Tomo un poco de aire para tranquilizarme.

—Decidme.

—Se trata de vuestro padre y vuestro hermano.

Ya sé lo que va a decir. Y no porque sea clarividente, sino por las arrugas de preocupación que surcan su orondo semblante al pensar en el dolor que va a causarme. Lo sé por el modo en que se apiñan los hombres que tiene a su espalda, con la torpeza de quienes son portadores de una mala noticia. Lo sé por los suspiros que exhalan mis damas de compañía, semejantes a una brisa de duelo, al tiempo que se agrupan detrás de mi sillón.

—No —digo—. No. Están prisioneros. Están retenidos por ingleses de honor. Han de ser rescatados.
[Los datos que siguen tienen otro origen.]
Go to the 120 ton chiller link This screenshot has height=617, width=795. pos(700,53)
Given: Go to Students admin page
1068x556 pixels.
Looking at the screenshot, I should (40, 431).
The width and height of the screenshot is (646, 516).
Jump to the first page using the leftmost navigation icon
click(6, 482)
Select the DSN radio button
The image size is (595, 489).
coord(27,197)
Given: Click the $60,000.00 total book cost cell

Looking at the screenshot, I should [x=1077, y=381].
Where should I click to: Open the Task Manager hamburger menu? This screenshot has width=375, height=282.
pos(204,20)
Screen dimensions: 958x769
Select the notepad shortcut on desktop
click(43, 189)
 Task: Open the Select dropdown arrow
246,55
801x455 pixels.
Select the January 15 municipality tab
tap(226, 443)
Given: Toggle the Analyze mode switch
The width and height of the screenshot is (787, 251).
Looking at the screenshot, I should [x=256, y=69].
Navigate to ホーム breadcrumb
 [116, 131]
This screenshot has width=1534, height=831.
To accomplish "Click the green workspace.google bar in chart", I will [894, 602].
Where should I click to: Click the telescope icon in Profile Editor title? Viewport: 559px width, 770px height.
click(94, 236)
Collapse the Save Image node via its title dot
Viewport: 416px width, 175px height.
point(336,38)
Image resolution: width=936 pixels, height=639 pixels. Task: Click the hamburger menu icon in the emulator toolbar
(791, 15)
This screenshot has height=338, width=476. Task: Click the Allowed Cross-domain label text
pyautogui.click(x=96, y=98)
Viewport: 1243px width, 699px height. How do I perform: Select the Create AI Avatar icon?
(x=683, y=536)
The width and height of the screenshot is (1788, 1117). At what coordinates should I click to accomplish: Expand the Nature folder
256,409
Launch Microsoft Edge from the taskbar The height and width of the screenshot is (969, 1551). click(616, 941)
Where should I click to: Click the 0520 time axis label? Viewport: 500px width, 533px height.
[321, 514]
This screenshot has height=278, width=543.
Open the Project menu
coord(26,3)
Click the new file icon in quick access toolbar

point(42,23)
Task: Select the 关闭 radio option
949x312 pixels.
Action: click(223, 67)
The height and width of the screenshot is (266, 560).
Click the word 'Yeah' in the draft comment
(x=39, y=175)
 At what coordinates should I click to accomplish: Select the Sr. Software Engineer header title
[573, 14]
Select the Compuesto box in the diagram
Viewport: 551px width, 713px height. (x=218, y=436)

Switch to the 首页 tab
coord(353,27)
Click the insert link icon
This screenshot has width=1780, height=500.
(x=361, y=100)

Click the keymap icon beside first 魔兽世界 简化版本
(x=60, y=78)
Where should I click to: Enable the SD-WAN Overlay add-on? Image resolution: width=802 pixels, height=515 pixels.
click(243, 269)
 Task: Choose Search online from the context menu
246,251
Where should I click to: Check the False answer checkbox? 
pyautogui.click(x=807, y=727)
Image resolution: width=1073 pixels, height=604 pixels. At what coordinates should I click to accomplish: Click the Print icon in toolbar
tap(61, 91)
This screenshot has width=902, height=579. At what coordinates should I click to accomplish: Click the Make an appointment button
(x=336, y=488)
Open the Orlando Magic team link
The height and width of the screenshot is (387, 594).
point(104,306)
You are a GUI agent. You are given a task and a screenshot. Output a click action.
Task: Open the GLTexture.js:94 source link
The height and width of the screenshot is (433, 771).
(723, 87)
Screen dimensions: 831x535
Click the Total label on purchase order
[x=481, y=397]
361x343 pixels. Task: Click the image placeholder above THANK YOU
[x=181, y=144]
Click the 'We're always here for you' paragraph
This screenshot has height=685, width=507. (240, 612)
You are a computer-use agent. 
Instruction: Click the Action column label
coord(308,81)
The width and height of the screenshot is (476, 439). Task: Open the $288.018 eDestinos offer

—¿Queréis que os deje sola? —me pregunta el alcalde. Me mira como si estuviera enferma. No sabe qué decirle a una reina que llegó a esta ciudad cubierta de gloria y va a salir de ella corriendo un peligro mortal—. ¿Deseáis que me vaya y regrese más tarde, excelencia?

—Decidme —ordeno—. Decídmelo ahora, por más grave que sea, y ya hallaré la manera de soportarlo.

Él lanza una mirada a mis damas en busca de ayuda, y a continuación sus ojos oscuros vuelven a posarse en mí.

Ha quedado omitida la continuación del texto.